Mapa UrbVerde revela desigualdade das ilhas de calor entre bairros de São Paulo
Nova plataforma mostra como falta de áreas verdes agrava calor nas regiões periféricas e vulneráveis da capital.
Por Alfredo Díaz · 14 de ago. de 2026, 14:32

Plataforma UrbVerde mapeia desigualdade do calor em São Paulo
**São Paulo** enfrenta um cenário preocupante devido ao fenômeno das ilhas de calor, que afetam principalmente bairros de menor renda onde a cobertura vegetal é limitada. O alerta vem da plataforma **UrbVerde**, desenvolvida em parceria entre pesquisadores da **Universidade de São Paulo (USP)**, **Universidade Lusófona**, **Universidade Federal de São Carlos (UFSCar)** e **Universidade Federal da Bahia (UFBA)**, com o objetivo de fornecer informações detalhadas sobre clima urbano à população e ao poder público.
O que é a ilha de calor e quem é mais afetado
Ilhas de calor são áreas urbanas onde a temperatura é significativamente mais alta do que a média do município. Esse fenômeno resulta, principalmente, da grande concentração de concreto e asfalto, pouca presença de áreas verdes e intensa atividade humana. Bairros da periferia, como Capão Redondo, Paraisópolis, Heliópolis e Jardim Ângela, estão entre os mais prejudicados, com temperaturas de superfície que chegam a ultrapassar 42°C em picos de calor.

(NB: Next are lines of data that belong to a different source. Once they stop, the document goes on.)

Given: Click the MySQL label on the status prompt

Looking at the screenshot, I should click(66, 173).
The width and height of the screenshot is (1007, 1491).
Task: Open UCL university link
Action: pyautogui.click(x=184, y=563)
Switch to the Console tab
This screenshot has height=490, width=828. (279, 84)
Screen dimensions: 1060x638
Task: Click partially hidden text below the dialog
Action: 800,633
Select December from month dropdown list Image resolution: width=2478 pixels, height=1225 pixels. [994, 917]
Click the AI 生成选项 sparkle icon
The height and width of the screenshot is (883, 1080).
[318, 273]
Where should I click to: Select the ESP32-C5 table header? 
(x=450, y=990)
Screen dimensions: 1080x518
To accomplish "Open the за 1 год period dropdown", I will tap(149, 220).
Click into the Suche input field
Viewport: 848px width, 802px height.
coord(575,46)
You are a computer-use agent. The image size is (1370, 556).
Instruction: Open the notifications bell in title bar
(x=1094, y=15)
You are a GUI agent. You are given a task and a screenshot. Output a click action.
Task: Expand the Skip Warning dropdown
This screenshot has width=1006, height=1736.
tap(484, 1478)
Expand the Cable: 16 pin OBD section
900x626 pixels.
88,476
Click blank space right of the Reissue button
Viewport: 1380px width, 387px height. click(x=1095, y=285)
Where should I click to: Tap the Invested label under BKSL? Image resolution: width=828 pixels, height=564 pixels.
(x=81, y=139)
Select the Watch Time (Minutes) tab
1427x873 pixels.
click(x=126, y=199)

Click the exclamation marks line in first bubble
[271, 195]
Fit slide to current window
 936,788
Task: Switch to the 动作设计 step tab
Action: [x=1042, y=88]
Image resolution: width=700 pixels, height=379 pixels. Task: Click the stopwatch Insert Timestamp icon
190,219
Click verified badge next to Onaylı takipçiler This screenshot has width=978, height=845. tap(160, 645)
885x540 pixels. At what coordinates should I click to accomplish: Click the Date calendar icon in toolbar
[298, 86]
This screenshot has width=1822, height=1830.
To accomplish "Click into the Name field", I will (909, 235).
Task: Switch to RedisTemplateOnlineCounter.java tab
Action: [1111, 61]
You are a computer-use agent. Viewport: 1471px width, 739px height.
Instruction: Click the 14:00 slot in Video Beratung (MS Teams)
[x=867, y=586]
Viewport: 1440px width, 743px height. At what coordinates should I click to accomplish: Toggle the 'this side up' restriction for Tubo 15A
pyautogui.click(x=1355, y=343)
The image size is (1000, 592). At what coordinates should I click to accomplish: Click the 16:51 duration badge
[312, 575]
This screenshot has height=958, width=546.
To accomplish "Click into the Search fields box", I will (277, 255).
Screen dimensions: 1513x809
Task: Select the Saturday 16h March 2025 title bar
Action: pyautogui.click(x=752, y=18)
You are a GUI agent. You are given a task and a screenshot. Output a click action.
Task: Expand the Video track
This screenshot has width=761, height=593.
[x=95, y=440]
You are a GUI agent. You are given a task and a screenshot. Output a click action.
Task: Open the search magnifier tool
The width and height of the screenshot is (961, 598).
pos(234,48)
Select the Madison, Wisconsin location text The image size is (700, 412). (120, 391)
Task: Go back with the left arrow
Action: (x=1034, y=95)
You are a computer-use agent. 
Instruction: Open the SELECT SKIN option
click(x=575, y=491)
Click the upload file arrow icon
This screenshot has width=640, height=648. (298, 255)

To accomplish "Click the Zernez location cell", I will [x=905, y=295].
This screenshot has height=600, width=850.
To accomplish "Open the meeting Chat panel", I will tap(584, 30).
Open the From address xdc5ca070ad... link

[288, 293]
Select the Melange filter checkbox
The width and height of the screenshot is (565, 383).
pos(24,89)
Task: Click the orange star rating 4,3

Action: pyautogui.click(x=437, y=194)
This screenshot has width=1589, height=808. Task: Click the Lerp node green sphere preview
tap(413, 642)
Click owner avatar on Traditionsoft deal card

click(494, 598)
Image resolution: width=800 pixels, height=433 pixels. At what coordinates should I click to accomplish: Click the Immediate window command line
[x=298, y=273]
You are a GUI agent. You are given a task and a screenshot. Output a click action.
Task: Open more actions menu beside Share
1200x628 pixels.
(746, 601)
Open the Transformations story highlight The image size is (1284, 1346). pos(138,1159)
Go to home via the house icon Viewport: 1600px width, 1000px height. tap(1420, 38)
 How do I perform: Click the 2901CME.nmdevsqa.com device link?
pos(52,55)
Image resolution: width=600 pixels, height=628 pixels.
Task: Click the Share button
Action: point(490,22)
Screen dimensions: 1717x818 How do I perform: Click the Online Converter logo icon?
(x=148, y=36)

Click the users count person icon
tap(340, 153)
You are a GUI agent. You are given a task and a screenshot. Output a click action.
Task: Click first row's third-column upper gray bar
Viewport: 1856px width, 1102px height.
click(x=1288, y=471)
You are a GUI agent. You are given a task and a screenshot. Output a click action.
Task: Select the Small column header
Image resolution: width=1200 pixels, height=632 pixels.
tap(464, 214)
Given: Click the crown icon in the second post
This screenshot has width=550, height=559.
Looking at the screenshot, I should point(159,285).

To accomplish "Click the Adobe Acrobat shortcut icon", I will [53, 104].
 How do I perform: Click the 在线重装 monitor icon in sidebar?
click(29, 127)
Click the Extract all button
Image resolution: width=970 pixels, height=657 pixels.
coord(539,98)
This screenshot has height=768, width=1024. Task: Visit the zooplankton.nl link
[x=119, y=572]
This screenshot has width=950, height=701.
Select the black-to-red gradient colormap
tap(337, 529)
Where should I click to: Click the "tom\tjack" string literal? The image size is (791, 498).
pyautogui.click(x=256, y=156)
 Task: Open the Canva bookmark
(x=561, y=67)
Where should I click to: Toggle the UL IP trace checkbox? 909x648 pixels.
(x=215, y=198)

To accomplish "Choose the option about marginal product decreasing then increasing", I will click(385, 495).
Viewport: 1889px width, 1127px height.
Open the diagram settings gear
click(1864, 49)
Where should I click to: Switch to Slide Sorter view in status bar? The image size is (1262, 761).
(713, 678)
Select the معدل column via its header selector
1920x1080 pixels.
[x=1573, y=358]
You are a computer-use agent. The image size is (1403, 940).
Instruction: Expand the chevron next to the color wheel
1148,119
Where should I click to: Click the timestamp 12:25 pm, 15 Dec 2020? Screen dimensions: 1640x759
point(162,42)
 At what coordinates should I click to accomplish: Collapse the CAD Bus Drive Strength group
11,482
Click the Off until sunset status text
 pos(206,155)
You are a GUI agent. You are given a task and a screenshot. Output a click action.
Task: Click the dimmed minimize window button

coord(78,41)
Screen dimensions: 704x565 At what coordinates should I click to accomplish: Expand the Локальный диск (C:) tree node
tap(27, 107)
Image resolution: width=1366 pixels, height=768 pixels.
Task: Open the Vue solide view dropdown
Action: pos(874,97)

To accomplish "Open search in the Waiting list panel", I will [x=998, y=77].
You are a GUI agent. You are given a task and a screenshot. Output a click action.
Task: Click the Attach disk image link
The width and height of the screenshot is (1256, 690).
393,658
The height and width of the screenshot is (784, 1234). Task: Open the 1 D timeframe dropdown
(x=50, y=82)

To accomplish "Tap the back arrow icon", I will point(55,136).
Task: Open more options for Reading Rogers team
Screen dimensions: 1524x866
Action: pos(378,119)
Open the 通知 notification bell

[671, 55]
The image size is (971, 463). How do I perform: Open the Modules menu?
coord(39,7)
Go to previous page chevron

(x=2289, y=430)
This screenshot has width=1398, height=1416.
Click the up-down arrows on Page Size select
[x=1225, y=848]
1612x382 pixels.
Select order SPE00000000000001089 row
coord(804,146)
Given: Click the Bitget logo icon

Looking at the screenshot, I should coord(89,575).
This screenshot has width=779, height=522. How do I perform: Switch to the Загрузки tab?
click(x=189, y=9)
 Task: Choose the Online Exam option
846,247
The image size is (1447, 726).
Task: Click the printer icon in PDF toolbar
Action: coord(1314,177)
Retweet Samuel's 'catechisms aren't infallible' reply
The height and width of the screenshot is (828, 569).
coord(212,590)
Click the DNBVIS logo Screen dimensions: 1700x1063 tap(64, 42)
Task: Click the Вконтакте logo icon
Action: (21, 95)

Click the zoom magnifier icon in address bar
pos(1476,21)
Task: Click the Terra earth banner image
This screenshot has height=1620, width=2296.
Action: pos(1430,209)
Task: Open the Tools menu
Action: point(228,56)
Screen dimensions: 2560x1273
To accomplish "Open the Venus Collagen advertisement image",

Já bairros como Morumbi, Jardim Paulista e Alto de Pinheiros, na zona oeste da capital, beneficiam-se de ampla vegetação, o que contribui para um ambiente mais fresco e melhor qualidade de vida. O estudo realizado pela UrbVerde mostra que a diferença média de temperatura de superfície entre bairros ricos e bairros mais pobres em São Paulo pode ultrapassar 10°C.
Impacto das desigualdades ambientais
De acordo com **Marcel Fantin**, do Instituto de Arquitetura e Urbanismo da USP em São Carlos e coordenador da UrbVerde, as regiões de menor renda apresentam os piores índices de calor urbano, agravados pela presença de idosos e crianças, grupos mais vulneráveis aos extremos de temperatura. Além do desconforto, a onda de calor pressiona hospitais, piora a qualidade do ar e eleva riscos de acidentes climáticos, como inundações e deslizamentos.
As favelas e bairros adensados, privados de parques e praças, tornam-se pontos críticos diante das alterações climáticas. Segundo Fantin, “quanto menor a renda, menor é o acesso a áreas arborizadas”, resultando em bairros mais concretados e suscetíveis à elevação das temperaturas.
Soluções e resposta do poder público
A **Secretaria Municipal do Verde e do Meio Ambiente de São Paulo** comunicou que, desde 2021, seis parques foram inaugurados em bairros como Paraisópolis, Santo Amaro e Santa Cecília, e outros seis estão a caminho, incluindo regiões do Sapopemba e São Mateus. Em 2024, 32 áreas verdes particulares foram declaradas de utilidade pública, principalmente em periferias. Destaca-se ainda o plantio de mais de 85 mil árvores no último ano, concentrando esforços em áreas de maior risco térmico como São Mateus e Capela do Socorro.
O poder público sinaliza também a elaboração de políticas para prevenção e adaptação frente às mudanças climáticas, como o Plano de Ação Climática e a Secretaria de Mudanças Climáticas, visando a implementação de soluções baseadas na natureza, com incentivo à mobilidade ativa e transportes de baixa emissão.
Avanço da plataforma e próximos passos
A UrbVerde cobre todos os municípios paulistas com dados de 2016 a 2021, cruzando informações de temperatura, cobertura vegetal, renda e presença de áreas de lazer. Os pesquisadores pretendem até o fim de 2024 expandi-la para todo o Brasil, o que permitirá a cidades de diferentes regiões identificar pontos críticos e planejar políticas urbanas mais justas.
Enquanto isso, São Paulo segue enfrentando ondas de calor cada vez mais frequentes, com seus efeitos mais severos recaindo sobre quem tem menos acesso ao verde. A busca por soluções urbanas, como novos parques, jardins de chuva e transporte sustentável, é urgente para amenizar essas desigualdades e promover bem-estar para toda a população.